Keyboard shortcuts

Press or to navigate between chapters

Press S or / to search in the book

Press ? to show this help

Press Esc to hide this help

Configuration file format

A faucet config is a YAML or JSON document with this top-level shape:

version: 1                 # required, must be 1
name: my_pipeline          # optional; used in state keys and metrics
vars: {}                   # optional; reusable values referenced as ${vars.X}
auth: {}                   # optional; named shared auth providers (see below)
schedule: {}               # optional; cron schedule for faucet schedule (see below)
pipeline:                  # required
  source: { type: …, config: { … } }
  transforms: []           # optional list
  sink:   { type: …, config: { … } }
  state:  { type: …, config: { … } }   # optional
  dlq:    { … }            # optional dead-letter queue
matrix: []                 # optional per-row overrides / DAG
execution:                 # optional
  max_concurrent: 4
  on_error: continue       # continue | stop

Unknown keys are rejected. The structural blocks (pipeline, each source/sink/transform/state spec, matrix rows, execution) reject unrecognized fields, so a typo like transorms: or parnet: is a load-time error rather than a silently-ignored field. A connector’s own config: { … } object is still passed through verbatim to that connector.

pipeline

source and sink each take a type (the connector name) and a config object whose fields are that connector’s schema — see faucet schema source <name>. transforms is an ordered list applied to every record. state attaches a state store; dlq attaches a dead-letter queue.

Transforms layering

Transforms can be declared at three layers and are resolved additively per matrix row in lifecycle order:

final = T_pipeline ++ T_source ++ T_row
  • pipeline.transforms — cross-cutting policy, runs first on every row.
  • pipeline.sources.<name>.transforms — bound to a source template; runs for every row that resolves to this source.
  • matrix[i].transforms — row-specific extras, runs last.

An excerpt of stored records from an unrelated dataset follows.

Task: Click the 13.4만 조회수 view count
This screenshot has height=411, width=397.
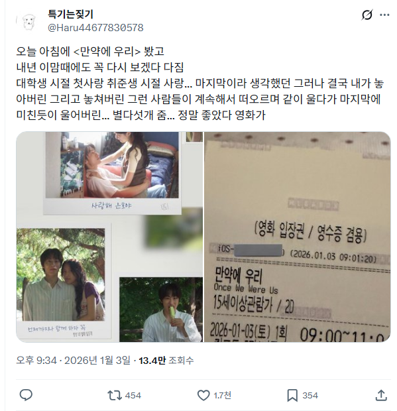Action: pyautogui.click(x=166, y=361)
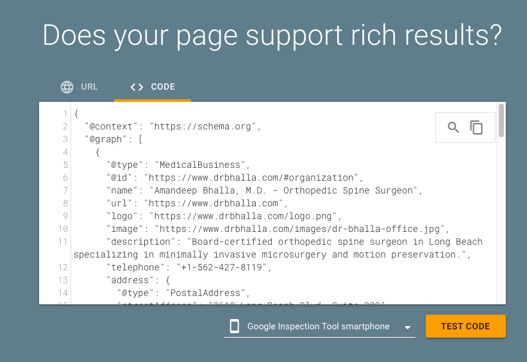Image resolution: width=527 pixels, height=362 pixels.
Task: Click the code editor vertical scrollbar thumb
Action: pyautogui.click(x=501, y=120)
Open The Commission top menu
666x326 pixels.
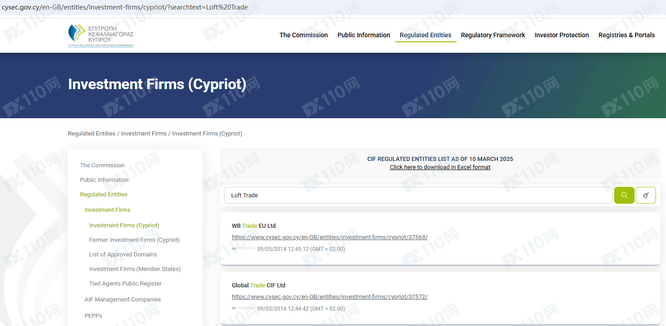pyautogui.click(x=303, y=35)
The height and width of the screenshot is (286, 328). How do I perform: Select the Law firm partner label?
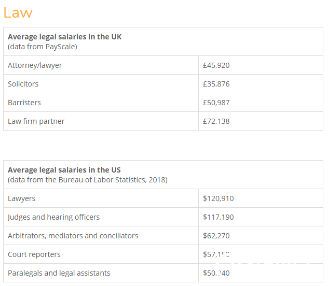[36, 121]
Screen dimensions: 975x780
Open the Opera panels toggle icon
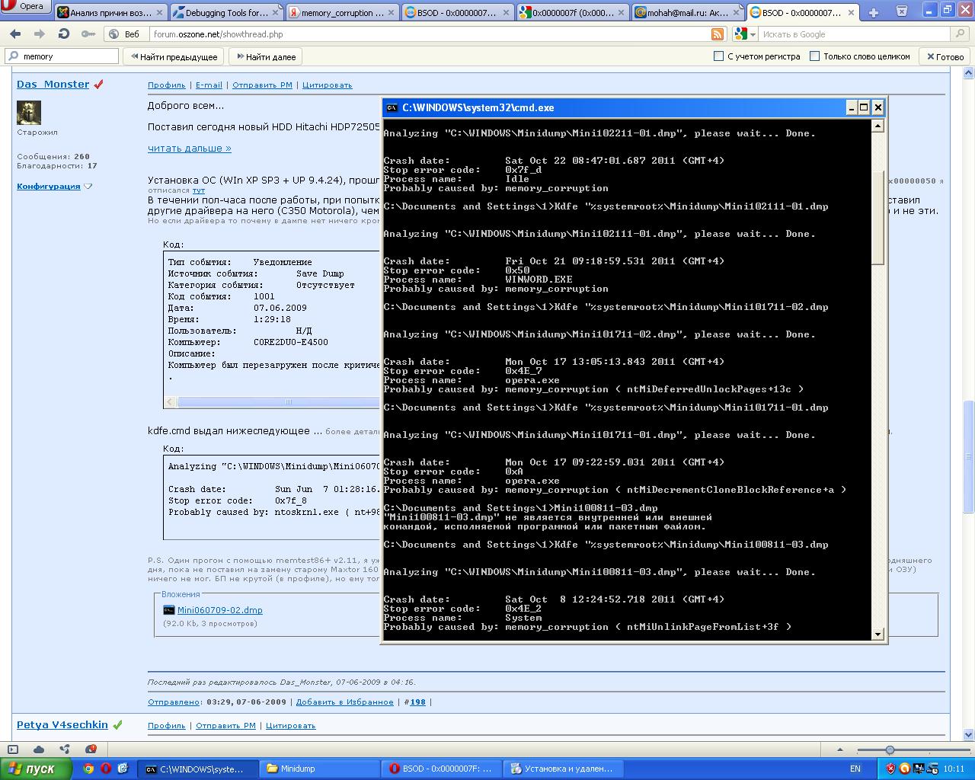(13, 749)
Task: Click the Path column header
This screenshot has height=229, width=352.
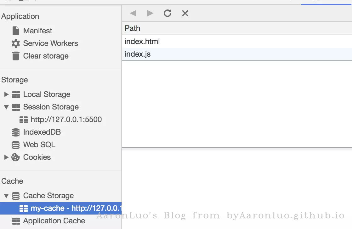Action: (x=133, y=28)
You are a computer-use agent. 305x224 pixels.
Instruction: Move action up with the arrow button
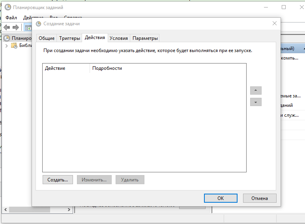pos(256,90)
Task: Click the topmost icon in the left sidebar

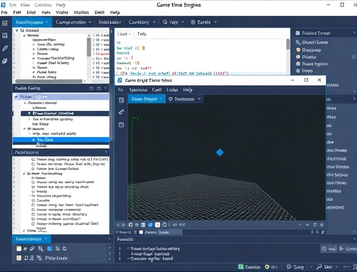Action: coord(5,23)
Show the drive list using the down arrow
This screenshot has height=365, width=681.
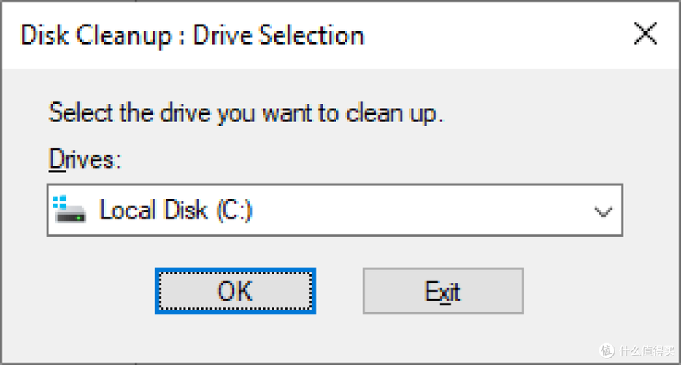[603, 212]
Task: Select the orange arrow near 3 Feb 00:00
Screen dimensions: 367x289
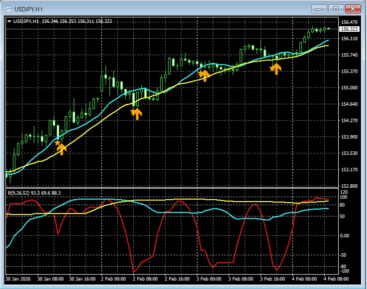Action: 204,75
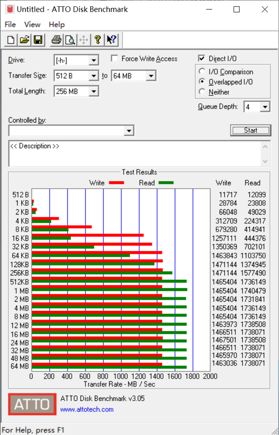Image resolution: width=279 pixels, height=435 pixels.
Task: Open Print Preview toolbar icon
Action: coord(70,40)
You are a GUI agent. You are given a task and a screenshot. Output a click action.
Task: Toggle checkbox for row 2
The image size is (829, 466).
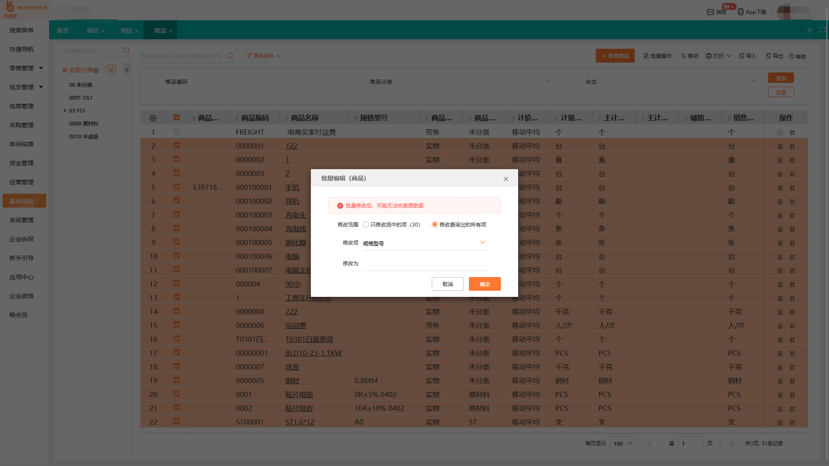pos(177,145)
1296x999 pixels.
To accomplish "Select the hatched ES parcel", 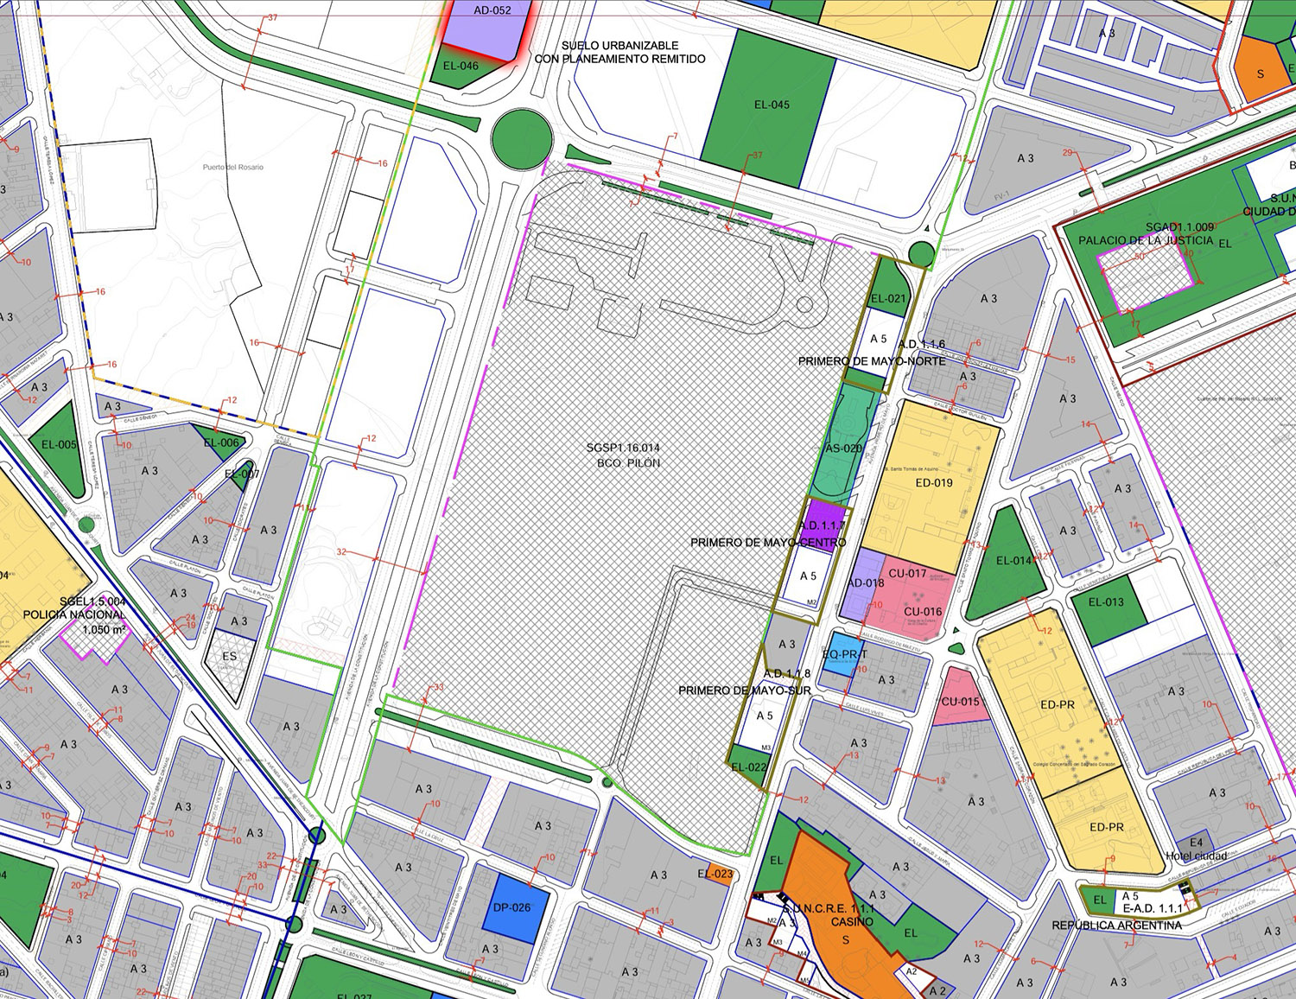I will pyautogui.click(x=228, y=661).
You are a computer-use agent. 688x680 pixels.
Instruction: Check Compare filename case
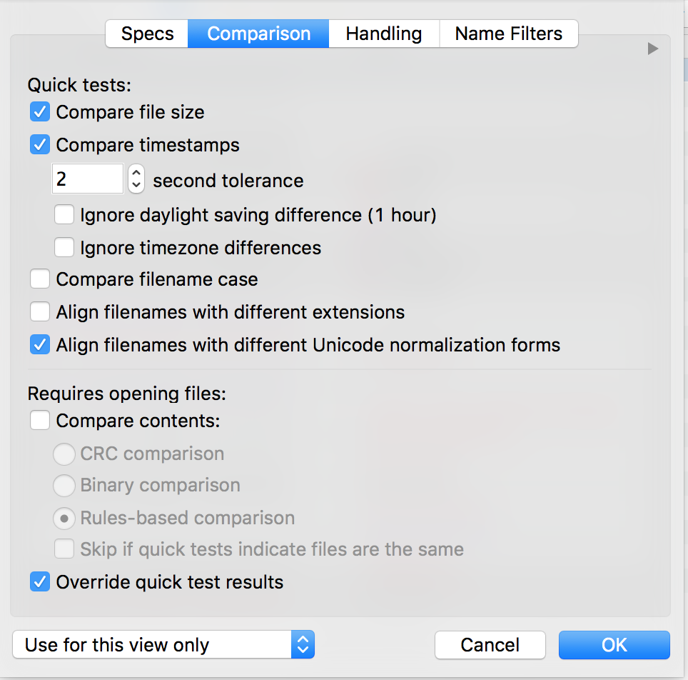[x=40, y=279]
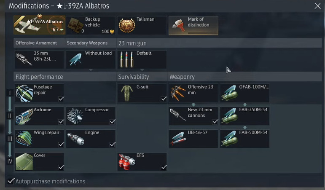Select the Offensive 23 mm belts icon
Screen dimensions: 325x190
(178, 93)
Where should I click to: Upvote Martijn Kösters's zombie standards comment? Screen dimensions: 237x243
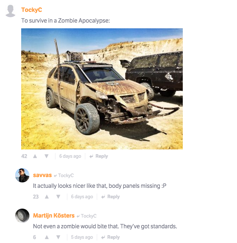[47, 237]
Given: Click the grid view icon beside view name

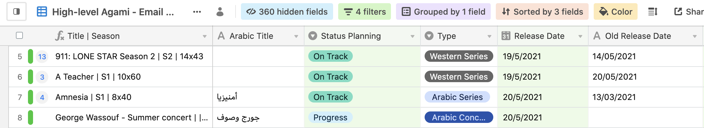Looking at the screenshot, I should (x=42, y=12).
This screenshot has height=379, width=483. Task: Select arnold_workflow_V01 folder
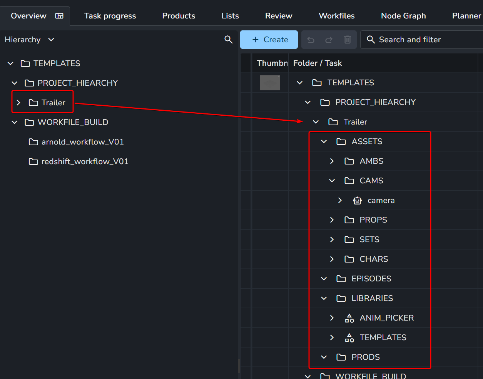[82, 142]
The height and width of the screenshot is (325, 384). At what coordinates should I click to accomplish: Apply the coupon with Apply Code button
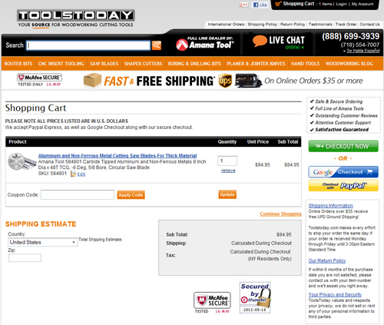pos(131,195)
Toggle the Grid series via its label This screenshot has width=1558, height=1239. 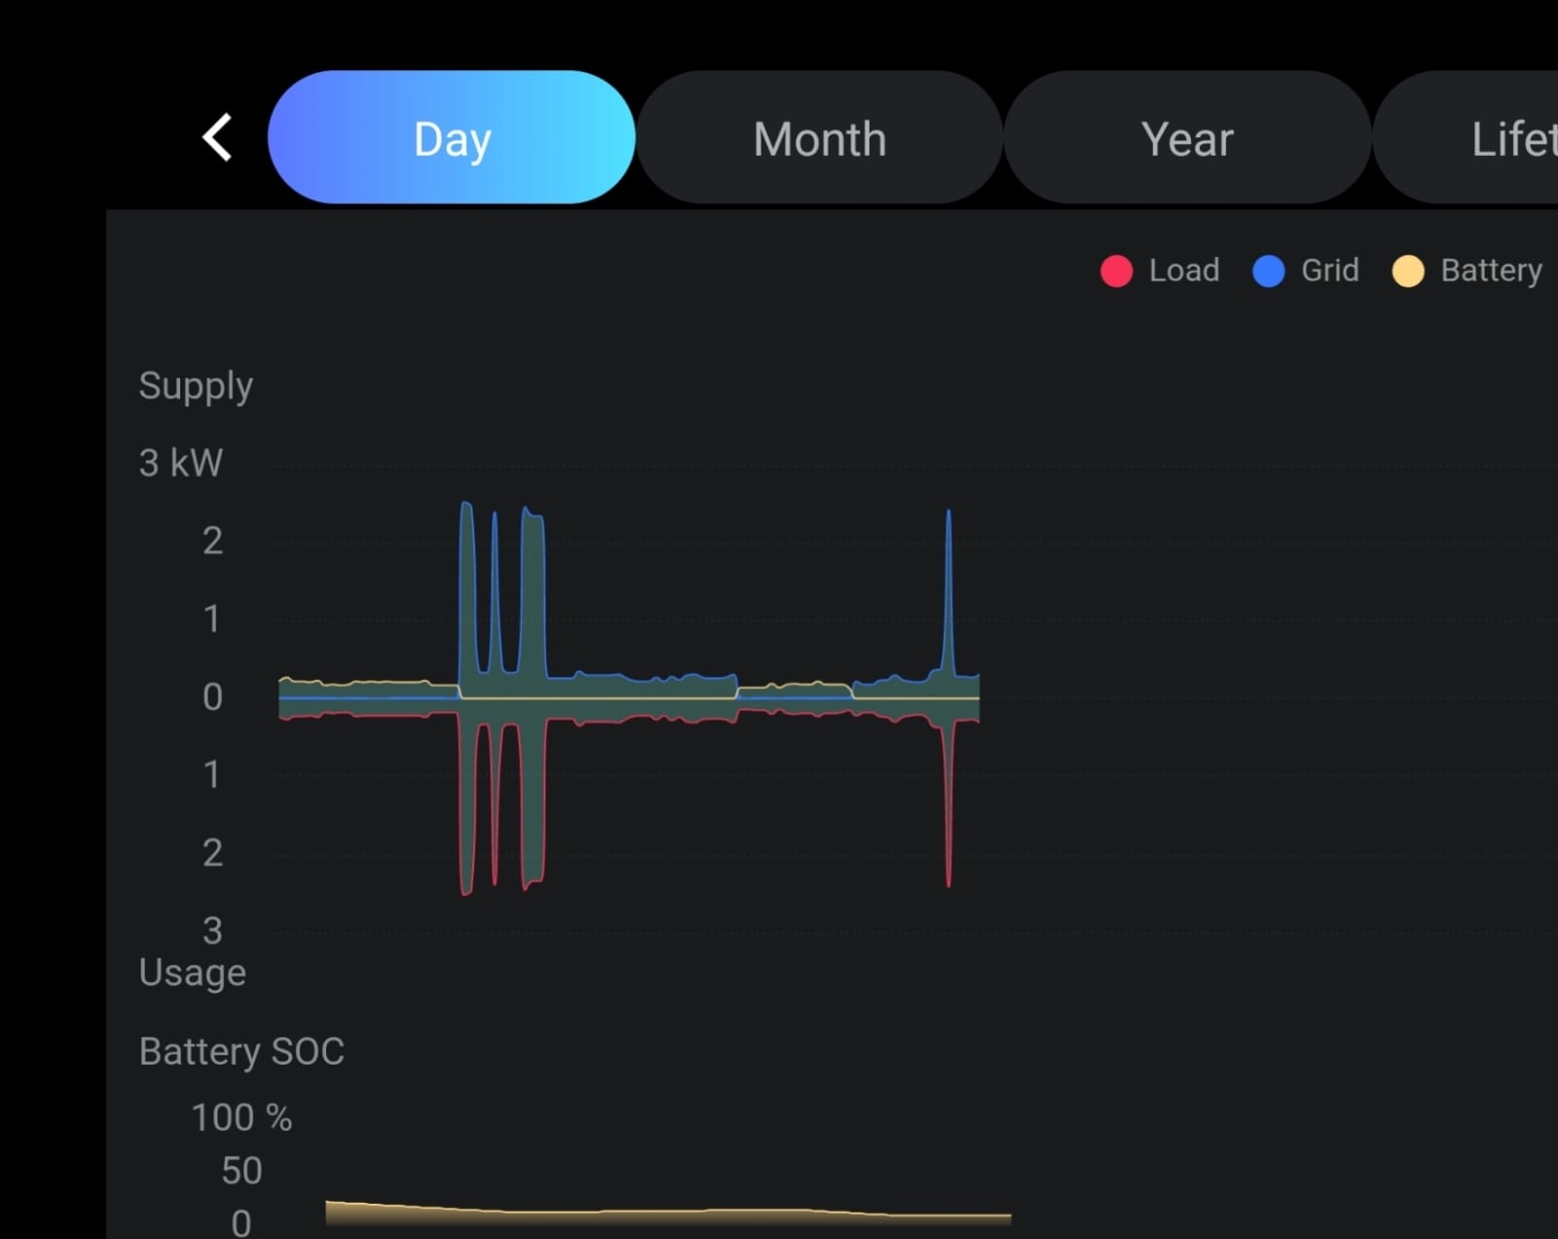pyautogui.click(x=1329, y=271)
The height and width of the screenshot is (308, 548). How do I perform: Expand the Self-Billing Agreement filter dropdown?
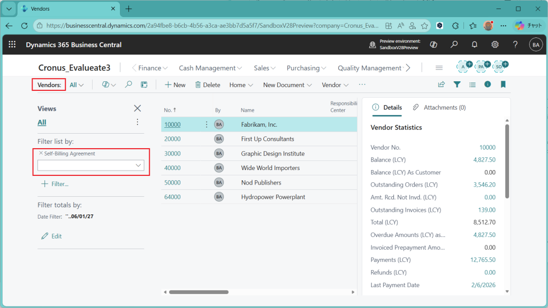(138, 166)
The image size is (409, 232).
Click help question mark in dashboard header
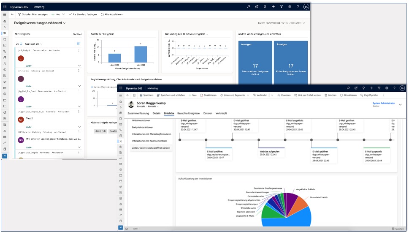pyautogui.click(x=298, y=7)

Each declaring layer (source template, matrix row) carries an inherit_transforms: bool (default true); setting it false drops every upstream layer for that scope.

Sinks reject both transforms: and inherit_transforms: at expand time — destination shaping belongs at the pipeline or row layer. See the transforms cookbook for the full model and worked examples.

Available transforms

The full catalogue (with shapes and worked examples) lives in the transforms cookbook; faucet list prints the same set, and faucet schema transform <name> returns the JSON schema for each. Highlights:

  • filter — keep records where a JSONPath predicate is true. See the cookbook for the operator set and path syntax.
  • explode — expand an array field into one record per element. See the cookbook for the merge rule and on_missing semantics.

Interpolation

Three stages resolve placeholders:

  • Load time: ${env:VAR}, ${file:PATH}, ${secret:VAR} are resolved when the file is read. ${vars.X} resolves against the top-level vars: block; ${sources.NAME.PATH} / ${sinks.NAME.PATH} resolve against named templates. Secret-manager directives (see below) run as the final load-time stage.
  • Runtime: ${row_id.dotted.path} tokens are resolved per parent record in DAG runs. ${now.*} tokens are resolved per invocation at run time (see below).

Reference cycles surface as a clear InterpolationCycle error.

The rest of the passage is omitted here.